= What you are asked to do =
Copy each of these lines out verbatim.

= Entries for locating text and elements =
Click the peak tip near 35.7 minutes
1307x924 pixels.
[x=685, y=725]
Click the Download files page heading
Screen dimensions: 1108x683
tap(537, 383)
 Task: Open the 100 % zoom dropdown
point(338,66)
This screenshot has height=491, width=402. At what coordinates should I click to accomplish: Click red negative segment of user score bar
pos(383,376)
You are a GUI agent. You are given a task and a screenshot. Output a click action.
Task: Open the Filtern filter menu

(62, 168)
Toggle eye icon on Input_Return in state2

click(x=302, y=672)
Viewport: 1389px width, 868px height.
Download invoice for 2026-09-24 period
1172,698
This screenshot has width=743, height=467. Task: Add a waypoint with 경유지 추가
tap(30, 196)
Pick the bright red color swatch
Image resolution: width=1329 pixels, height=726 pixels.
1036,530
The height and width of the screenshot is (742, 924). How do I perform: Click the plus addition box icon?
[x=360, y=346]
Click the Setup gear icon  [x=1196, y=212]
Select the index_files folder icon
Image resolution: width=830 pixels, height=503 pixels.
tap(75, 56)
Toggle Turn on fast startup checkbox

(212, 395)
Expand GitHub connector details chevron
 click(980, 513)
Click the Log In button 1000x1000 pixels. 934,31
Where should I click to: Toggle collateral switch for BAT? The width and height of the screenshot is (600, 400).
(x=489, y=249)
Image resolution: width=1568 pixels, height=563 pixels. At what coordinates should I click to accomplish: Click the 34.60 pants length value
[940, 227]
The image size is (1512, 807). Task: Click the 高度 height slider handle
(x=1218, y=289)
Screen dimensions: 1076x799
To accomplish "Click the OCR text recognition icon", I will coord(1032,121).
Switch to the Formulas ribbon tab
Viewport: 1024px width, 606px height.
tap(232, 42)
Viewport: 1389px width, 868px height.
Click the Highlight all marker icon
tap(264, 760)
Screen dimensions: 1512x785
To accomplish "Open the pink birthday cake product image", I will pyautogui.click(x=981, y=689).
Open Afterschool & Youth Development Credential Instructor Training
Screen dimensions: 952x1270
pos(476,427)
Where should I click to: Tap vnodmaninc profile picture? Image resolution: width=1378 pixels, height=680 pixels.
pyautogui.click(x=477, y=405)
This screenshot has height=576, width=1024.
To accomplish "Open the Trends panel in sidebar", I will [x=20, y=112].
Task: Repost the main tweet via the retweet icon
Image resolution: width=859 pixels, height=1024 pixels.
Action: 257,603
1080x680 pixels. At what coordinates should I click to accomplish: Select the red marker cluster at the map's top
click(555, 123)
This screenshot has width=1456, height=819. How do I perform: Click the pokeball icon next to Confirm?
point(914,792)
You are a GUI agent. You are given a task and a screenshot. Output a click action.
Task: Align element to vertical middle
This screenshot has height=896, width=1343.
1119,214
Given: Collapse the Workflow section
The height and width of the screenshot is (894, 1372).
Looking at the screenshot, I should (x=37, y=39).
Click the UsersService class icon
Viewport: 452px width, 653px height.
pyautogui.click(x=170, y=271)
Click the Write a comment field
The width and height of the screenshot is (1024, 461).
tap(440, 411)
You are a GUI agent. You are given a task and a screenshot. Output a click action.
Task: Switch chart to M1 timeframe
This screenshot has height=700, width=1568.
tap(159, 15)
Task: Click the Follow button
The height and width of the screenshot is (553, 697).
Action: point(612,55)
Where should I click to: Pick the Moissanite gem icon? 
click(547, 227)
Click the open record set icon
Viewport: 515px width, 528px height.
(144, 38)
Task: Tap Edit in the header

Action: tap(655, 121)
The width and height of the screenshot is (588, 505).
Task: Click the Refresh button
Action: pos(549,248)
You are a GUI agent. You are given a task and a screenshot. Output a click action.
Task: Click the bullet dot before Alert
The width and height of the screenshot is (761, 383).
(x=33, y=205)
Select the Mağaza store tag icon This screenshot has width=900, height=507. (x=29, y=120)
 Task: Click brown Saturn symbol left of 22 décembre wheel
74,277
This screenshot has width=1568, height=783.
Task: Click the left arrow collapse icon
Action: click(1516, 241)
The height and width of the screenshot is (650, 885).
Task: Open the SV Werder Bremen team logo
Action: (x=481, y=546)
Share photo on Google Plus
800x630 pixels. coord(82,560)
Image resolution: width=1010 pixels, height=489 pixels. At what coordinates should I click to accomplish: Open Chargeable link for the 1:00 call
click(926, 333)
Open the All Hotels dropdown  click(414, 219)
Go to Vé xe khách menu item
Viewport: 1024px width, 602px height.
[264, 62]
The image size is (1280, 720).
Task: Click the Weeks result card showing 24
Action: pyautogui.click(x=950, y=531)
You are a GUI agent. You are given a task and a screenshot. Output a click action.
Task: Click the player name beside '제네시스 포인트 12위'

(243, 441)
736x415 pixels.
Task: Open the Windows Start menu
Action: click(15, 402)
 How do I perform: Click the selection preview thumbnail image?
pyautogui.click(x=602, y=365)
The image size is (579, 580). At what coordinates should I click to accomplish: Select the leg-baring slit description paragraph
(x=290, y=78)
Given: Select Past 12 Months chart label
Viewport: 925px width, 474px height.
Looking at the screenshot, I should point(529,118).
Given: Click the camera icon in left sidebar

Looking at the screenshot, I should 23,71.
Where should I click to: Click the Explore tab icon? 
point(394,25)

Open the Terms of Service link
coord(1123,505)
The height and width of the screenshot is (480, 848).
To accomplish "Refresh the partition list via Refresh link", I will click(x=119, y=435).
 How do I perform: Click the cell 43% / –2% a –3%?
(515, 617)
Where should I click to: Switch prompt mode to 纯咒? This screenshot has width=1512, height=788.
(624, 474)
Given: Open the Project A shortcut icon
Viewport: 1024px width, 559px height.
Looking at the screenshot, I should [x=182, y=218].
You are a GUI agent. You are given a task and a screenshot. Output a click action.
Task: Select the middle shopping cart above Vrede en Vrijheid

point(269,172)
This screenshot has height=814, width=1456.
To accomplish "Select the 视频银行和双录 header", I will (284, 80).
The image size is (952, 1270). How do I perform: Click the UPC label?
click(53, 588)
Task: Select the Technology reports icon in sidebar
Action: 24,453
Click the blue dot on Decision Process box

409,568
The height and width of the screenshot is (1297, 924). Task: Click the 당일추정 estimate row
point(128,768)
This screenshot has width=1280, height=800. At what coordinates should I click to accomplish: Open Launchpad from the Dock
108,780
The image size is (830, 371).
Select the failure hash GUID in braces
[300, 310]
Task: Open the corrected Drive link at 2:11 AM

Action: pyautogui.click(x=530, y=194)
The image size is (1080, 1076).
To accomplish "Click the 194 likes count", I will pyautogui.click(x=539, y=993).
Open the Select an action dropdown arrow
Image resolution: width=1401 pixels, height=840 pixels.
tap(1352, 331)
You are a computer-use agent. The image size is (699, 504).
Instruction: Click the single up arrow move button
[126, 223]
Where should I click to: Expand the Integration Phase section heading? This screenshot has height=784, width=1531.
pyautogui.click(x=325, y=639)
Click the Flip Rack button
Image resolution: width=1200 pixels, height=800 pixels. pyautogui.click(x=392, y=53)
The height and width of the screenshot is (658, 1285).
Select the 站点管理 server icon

= Task answer =
Click the peak tip near 35.7 minutes
1307x924 pixels.
[x=685, y=725]
Click the Download files page heading
Screen dimensions: 1108x683
tap(537, 383)
 Task: Open the 100 % zoom dropdown
point(338,66)
This screenshot has height=491, width=402. At what coordinates should I click to accomplish: Click red negative segment of user score bar
pos(383,376)
You are a GUI agent. You are given a task and a screenshot. Output a click action.
Task: Open the Filtern filter menu

(62, 168)
Toggle eye icon on Input_Return in state2

click(x=302, y=672)
Viewport: 1389px width, 868px height.
Download invoice for 2026-09-24 period
1172,698
This screenshot has width=743, height=467. Task: Add a waypoint with 경유지 추가
tap(30, 196)
Pick the bright red color swatch
Image resolution: width=1329 pixels, height=726 pixels.
1036,530
The height and width of the screenshot is (742, 924). How do I perform: Click the plus addition box icon?
[x=360, y=346]
Click the Setup gear icon  [x=1196, y=212]
Select the index_files folder icon
Image resolution: width=830 pixels, height=503 pixels.
tap(75, 56)
Toggle Turn on fast startup checkbox

(212, 395)
Expand GitHub connector details chevron
 click(980, 513)
Click the Log In button 1000x1000 pixels. 934,31
Where should I click to: Toggle collateral switch for BAT? The width and height of the screenshot is (600, 400).
(x=489, y=249)
Image resolution: width=1568 pixels, height=563 pixels. At what coordinates should I click to accomplish: Click the 34.60 pants length value
[940, 227]
The image size is (1512, 807). Task: Click the 高度 height slider handle
(x=1218, y=289)
Screen dimensions: 1076x799
To accomplish "Click the OCR text recognition icon", I will coord(1032,121).
Switch to the Formulas ribbon tab
Viewport: 1024px width, 606px height.
tap(232, 42)
Viewport: 1389px width, 868px height.
Click the Highlight all marker icon
tap(264, 760)
Screen dimensions: 1512x785
To accomplish "Open the pink birthday cake product image", I will pyautogui.click(x=981, y=689).
Open Afterschool & Youth Development Credential Instructor Training
Screen dimensions: 952x1270
pos(476,427)
Where should I click to: Tap vnodmaninc profile picture? Image resolution: width=1378 pixels, height=680 pixels.
pyautogui.click(x=477, y=405)
This screenshot has height=576, width=1024.
To accomplish "Open the Trends panel in sidebar", I will [x=20, y=112].
Task: Repost the main tweet via the retweet icon
Image resolution: width=859 pixels, height=1024 pixels.
Action: 257,603
1080x680 pixels. At what coordinates should I click to accomplish: Select the red marker cluster at the map's top
click(555, 123)
This screenshot has width=1456, height=819. How do I perform: Click the pokeball icon next to Confirm?
point(914,792)
You are a GUI agent. You are given a task and a screenshot. Output a click action.
Task: Align element to vertical middle
This screenshot has height=896, width=1343.
1119,214
Given: Collapse the Workflow section
The height and width of the screenshot is (894, 1372).
Looking at the screenshot, I should (x=37, y=39).
Click the UsersService class icon
Viewport: 452px width, 653px height.
pyautogui.click(x=170, y=271)
Click the Write a comment field
The width and height of the screenshot is (1024, 461).
tap(440, 411)
You are a GUI agent. You are given a task and a screenshot. Output a click action.
Task: Switch chart to M1 timeframe
This screenshot has height=700, width=1568.
tap(159, 15)
Task: Click the Follow button
The height and width of the screenshot is (553, 697).
Action: point(612,55)
Where should I click to: Pick the Moissanite gem icon? 
click(547, 227)
Click the open record set icon
Viewport: 515px width, 528px height.
(144, 38)
Task: Tap Edit in the header

Action: tap(655, 121)
The width and height of the screenshot is (588, 505).
Task: Click the Refresh button
Action: pos(549,248)
You are a GUI agent. You are given a task and a screenshot. Output a click action.
Task: Click the bullet dot before Alert
The width and height of the screenshot is (761, 383).
(x=33, y=205)
Select the Mağaza store tag icon This screenshot has width=900, height=507. (x=29, y=120)
 Task: Click brown Saturn symbol left of 22 décembre wheel
74,277
This screenshot has width=1568, height=783.
Task: Click the left arrow collapse icon
Action: click(1516, 241)
The height and width of the screenshot is (650, 885).
Task: Open the SV Werder Bremen team logo
Action: (x=481, y=546)
Share photo on Google Plus
800x630 pixels. coord(82,560)
Image resolution: width=1010 pixels, height=489 pixels. At what coordinates should I click to accomplish: Open Chargeable link for the 1:00 call
click(926, 333)
Open the All Hotels dropdown  click(414, 219)
Go to Vé xe khách menu item
Viewport: 1024px width, 602px height.
[264, 62]
The image size is (1280, 720).
Task: Click the Weeks result card showing 24
Action: pyautogui.click(x=950, y=531)
You are a GUI agent. You are given a task and a screenshot. Output a click action.
Task: Click the player name beside '제네시스 포인트 12위'

(243, 441)
736x415 pixels.
Task: Open the Windows Start menu
Action: click(15, 402)
 How do I perform: Click the selection preview thumbnail image?
pyautogui.click(x=602, y=365)
The image size is (579, 580). At what coordinates should I click to accomplish: Select the leg-baring slit description paragraph
(x=290, y=78)
Given: Select Past 12 Months chart label
Viewport: 925px width, 474px height.
Looking at the screenshot, I should point(529,118).
Given: Click the camera icon in left sidebar

Looking at the screenshot, I should 23,71.
Where should I click to: Click the Explore tab icon? 
point(394,25)

Open the Terms of Service link
coord(1123,505)
The height and width of the screenshot is (480, 848).
To accomplish "Refresh the partition list via Refresh link", I will click(x=119, y=435).
 How do I perform: Click the cell 43% / –2% a –3%?
(515, 617)
Where should I click to: Switch prompt mode to 纯咒? This screenshot has width=1512, height=788.
(624, 474)
Given: Open the Project A shortcut icon
Viewport: 1024px width, 559px height.
Looking at the screenshot, I should [x=182, y=218].
You are a GUI agent. You are given a task and a screenshot. Output a click action.
Task: Select the middle shopping cart above Vrede en Vrijheid

point(269,172)
This screenshot has height=814, width=1456.
To accomplish "Select the 视频银行和双录 header", I will (284, 80).
The image size is (952, 1270). How do I perform: Click the UPC label?
click(53, 588)
Task: Select the Technology reports icon in sidebar
Action: 24,453
Click the blue dot on Decision Process box

409,568
The height and width of the screenshot is (1297, 924). Task: Click the 당일추정 estimate row
point(128,768)
This screenshot has width=1280, height=800. At what coordinates should I click to accomplish: Open Launchpad from the Dock
108,780
The image size is (830, 371).
Select the failure hash GUID in braces
[300, 310]
Task: Open the corrected Drive link at 2:11 AM

Action: pyautogui.click(x=530, y=194)
The image size is (1080, 1076).
To accomplish "Click the 194 likes count", I will pyautogui.click(x=539, y=993).
Open the Select an action dropdown arrow
Image resolution: width=1401 pixels, height=840 pixels.
tap(1352, 331)
You are a computer-use agent. The image size is (699, 504).
Instruction: Click the single up arrow move button
[126, 223]
Where should I click to: Expand the Integration Phase section heading? This screenshot has height=784, width=1531.
pyautogui.click(x=325, y=639)
Click the Flip Rack button
Image resolution: width=1200 pixels, height=800 pixels. pyautogui.click(x=392, y=53)
The height and width of the screenshot is (658, 1285).
Select the 站点管理 server icon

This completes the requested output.